## Task to complete
In the data below, which lines contain "help"? List them by copying each one.
- - -
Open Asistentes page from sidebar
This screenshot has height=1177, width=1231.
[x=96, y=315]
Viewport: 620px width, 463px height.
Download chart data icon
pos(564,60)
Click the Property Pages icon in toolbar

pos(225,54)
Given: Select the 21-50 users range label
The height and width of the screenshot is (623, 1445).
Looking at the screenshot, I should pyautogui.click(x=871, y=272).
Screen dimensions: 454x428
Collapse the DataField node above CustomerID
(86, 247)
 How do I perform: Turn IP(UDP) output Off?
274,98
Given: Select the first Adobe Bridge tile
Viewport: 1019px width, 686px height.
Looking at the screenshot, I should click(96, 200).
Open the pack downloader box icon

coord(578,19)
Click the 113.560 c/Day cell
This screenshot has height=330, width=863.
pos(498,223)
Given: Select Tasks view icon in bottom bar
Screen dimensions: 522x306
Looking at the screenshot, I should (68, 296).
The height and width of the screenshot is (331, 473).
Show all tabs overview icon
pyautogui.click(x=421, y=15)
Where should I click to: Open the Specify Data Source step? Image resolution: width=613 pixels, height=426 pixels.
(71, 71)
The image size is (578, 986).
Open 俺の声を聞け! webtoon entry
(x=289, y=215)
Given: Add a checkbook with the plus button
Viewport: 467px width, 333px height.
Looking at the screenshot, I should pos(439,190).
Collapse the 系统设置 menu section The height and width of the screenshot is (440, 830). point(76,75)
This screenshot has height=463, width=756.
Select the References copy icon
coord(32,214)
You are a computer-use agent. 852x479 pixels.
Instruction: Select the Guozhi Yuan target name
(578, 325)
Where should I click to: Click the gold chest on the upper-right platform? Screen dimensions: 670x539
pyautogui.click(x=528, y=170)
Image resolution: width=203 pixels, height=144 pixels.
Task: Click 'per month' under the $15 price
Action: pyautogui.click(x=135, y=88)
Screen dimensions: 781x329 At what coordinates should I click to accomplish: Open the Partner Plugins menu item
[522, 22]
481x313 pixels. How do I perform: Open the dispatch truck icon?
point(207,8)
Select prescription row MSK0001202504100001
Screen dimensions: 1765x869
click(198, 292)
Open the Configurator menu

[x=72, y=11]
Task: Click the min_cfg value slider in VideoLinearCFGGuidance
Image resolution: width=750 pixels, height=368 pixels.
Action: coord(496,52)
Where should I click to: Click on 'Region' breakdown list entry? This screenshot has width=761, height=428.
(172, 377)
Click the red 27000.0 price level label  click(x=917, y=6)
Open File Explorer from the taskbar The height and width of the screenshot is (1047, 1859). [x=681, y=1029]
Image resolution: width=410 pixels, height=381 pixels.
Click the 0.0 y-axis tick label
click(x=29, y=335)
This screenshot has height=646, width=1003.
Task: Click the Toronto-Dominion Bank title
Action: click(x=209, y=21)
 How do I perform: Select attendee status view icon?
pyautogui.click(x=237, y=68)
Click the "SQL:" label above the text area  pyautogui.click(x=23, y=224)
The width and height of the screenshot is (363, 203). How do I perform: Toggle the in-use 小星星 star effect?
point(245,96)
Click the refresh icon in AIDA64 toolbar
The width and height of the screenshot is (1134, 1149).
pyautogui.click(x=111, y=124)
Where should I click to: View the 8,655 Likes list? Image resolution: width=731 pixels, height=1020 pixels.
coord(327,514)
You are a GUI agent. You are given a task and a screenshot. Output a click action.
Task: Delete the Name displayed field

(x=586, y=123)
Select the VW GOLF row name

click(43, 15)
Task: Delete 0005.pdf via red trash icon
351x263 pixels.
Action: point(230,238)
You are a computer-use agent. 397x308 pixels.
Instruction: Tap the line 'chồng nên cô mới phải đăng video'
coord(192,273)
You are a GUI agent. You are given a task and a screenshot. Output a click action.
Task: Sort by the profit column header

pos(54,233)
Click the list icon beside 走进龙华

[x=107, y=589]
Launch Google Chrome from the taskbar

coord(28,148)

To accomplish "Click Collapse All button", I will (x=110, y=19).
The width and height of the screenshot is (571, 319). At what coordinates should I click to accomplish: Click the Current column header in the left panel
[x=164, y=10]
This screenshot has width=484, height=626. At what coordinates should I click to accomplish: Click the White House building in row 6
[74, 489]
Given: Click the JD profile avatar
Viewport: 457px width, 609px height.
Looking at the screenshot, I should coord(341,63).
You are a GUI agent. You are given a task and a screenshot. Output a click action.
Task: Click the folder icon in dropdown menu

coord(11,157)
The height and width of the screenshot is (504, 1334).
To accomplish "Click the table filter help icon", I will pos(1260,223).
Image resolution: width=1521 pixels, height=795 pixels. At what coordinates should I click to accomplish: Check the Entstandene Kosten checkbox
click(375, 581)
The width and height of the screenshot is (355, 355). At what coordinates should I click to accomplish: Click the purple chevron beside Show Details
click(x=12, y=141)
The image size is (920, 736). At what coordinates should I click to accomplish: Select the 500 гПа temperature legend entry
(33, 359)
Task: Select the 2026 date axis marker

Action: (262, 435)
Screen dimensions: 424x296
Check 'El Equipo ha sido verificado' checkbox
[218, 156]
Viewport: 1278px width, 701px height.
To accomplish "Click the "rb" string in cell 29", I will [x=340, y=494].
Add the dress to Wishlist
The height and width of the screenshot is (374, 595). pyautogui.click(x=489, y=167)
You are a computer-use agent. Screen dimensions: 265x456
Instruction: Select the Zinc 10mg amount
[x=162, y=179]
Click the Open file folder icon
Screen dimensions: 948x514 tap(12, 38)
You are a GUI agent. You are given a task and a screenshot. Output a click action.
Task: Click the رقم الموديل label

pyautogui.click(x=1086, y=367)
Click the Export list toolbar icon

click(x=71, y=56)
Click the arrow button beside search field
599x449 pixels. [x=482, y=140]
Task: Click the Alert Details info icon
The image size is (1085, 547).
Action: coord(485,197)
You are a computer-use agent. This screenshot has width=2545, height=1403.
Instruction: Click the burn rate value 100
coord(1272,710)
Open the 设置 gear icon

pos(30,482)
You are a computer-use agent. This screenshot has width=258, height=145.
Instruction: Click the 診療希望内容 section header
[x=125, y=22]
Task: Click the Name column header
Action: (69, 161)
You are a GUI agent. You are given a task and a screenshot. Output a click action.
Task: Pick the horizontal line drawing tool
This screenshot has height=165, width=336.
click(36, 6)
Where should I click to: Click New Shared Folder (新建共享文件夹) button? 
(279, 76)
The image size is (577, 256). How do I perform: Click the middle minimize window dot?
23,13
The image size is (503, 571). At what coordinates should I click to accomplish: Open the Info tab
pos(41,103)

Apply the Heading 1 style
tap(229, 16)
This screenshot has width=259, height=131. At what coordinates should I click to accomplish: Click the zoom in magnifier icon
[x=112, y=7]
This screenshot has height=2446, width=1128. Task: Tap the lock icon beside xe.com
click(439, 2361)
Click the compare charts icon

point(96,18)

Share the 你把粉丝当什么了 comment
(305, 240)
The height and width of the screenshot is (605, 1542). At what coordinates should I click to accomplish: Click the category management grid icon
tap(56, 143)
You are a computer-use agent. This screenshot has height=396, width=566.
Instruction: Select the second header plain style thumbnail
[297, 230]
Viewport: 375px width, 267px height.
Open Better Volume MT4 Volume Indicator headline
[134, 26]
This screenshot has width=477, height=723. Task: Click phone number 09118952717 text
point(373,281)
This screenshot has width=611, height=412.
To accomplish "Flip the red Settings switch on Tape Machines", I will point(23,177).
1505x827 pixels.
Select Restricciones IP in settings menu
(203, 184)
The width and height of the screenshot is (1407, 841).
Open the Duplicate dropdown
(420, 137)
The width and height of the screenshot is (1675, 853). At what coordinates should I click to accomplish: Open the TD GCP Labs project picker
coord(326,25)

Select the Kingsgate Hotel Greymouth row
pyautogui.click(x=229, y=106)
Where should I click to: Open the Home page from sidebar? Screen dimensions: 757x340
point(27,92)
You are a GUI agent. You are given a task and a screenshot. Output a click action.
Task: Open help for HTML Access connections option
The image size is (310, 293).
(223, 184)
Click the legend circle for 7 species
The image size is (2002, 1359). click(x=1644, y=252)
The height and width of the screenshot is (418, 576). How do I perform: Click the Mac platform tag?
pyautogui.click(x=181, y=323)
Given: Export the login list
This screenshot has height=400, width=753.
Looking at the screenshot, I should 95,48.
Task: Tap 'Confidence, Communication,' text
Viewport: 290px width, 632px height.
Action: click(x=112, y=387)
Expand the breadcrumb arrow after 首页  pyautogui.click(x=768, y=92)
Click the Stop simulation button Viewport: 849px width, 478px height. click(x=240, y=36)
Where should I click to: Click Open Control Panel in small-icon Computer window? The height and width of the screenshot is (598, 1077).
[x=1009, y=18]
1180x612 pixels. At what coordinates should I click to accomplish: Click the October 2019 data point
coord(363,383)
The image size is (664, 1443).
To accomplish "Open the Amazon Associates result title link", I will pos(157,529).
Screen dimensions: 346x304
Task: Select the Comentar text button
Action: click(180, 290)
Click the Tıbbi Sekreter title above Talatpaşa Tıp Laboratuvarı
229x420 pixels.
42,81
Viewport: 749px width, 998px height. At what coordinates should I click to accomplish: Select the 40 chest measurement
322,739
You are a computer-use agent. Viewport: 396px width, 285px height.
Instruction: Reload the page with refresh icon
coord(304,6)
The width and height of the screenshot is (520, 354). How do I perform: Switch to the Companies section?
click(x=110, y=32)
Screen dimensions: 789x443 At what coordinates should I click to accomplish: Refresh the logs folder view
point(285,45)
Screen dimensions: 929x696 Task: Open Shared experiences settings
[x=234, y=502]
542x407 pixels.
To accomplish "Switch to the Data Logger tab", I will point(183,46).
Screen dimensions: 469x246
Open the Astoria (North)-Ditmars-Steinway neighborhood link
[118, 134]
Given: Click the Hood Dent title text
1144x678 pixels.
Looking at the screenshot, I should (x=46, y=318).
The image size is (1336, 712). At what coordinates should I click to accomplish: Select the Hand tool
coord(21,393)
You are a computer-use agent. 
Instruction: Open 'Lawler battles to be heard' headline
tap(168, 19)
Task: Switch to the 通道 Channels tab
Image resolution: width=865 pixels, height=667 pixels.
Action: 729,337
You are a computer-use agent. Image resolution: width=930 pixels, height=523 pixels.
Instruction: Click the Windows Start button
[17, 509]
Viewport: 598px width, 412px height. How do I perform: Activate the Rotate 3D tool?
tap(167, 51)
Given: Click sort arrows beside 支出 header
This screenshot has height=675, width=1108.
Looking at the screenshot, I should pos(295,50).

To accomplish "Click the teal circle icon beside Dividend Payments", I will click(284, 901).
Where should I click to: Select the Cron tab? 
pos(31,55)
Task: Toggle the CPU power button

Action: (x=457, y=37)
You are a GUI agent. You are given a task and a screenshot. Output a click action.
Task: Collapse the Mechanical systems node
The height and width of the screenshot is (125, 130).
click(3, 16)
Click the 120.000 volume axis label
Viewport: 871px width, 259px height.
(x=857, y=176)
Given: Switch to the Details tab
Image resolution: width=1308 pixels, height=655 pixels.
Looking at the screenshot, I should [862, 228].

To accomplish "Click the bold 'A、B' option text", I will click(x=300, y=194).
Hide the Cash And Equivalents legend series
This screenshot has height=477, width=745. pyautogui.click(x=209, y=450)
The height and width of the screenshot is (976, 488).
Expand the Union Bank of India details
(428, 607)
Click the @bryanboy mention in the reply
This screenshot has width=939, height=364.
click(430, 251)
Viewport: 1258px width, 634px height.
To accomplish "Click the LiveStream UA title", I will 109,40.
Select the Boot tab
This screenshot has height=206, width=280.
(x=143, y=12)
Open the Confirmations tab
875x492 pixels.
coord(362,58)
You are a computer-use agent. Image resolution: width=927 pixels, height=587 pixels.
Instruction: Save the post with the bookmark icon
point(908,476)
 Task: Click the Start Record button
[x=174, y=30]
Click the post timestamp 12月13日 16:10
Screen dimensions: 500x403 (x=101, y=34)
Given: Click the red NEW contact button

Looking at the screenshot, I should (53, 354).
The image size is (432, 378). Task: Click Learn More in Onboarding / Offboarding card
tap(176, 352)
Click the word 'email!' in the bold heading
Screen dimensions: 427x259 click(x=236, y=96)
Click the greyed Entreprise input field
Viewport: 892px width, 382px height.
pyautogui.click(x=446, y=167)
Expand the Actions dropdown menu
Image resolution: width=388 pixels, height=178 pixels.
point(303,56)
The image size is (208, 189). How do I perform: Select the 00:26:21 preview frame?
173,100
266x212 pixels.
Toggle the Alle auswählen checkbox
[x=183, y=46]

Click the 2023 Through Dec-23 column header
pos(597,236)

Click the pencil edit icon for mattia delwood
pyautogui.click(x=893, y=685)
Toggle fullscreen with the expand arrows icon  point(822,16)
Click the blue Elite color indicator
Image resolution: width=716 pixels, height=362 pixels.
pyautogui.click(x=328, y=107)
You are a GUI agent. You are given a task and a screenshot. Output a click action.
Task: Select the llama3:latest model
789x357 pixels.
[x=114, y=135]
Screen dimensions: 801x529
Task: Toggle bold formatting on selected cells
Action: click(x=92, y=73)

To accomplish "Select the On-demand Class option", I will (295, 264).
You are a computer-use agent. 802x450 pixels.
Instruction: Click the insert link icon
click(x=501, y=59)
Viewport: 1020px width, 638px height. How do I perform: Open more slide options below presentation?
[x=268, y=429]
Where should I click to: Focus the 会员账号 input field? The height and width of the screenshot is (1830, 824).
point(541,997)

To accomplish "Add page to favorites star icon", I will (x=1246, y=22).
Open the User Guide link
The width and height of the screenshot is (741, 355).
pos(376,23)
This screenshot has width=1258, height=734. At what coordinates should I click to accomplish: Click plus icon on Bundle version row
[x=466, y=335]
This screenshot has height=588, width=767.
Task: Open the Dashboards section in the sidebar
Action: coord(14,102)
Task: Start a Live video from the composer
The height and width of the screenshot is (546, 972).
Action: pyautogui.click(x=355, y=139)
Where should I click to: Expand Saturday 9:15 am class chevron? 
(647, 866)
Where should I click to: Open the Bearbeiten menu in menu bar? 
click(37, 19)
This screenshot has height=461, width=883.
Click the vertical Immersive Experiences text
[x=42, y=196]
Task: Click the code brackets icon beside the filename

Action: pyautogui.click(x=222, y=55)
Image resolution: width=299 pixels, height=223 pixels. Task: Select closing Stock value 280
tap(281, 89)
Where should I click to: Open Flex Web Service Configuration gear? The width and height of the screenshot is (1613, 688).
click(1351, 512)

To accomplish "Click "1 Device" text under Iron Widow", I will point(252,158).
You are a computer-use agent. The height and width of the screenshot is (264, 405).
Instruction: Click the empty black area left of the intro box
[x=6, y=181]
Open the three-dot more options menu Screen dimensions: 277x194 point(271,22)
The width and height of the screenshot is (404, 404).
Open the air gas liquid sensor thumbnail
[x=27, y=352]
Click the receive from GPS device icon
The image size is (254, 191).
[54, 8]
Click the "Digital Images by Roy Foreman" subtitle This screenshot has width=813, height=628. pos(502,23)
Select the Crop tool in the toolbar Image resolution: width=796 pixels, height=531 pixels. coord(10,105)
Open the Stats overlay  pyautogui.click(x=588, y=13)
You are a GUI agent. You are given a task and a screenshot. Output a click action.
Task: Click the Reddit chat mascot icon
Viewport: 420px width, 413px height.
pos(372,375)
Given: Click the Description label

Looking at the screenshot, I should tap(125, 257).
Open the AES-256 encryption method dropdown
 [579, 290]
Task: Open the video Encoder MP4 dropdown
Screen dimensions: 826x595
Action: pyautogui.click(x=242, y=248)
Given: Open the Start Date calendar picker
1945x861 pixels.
- - -
## Exercise output
To accomplish "Click the table filter help icon", I will pos(1260,223).
Task: Open help for HTML Access connections option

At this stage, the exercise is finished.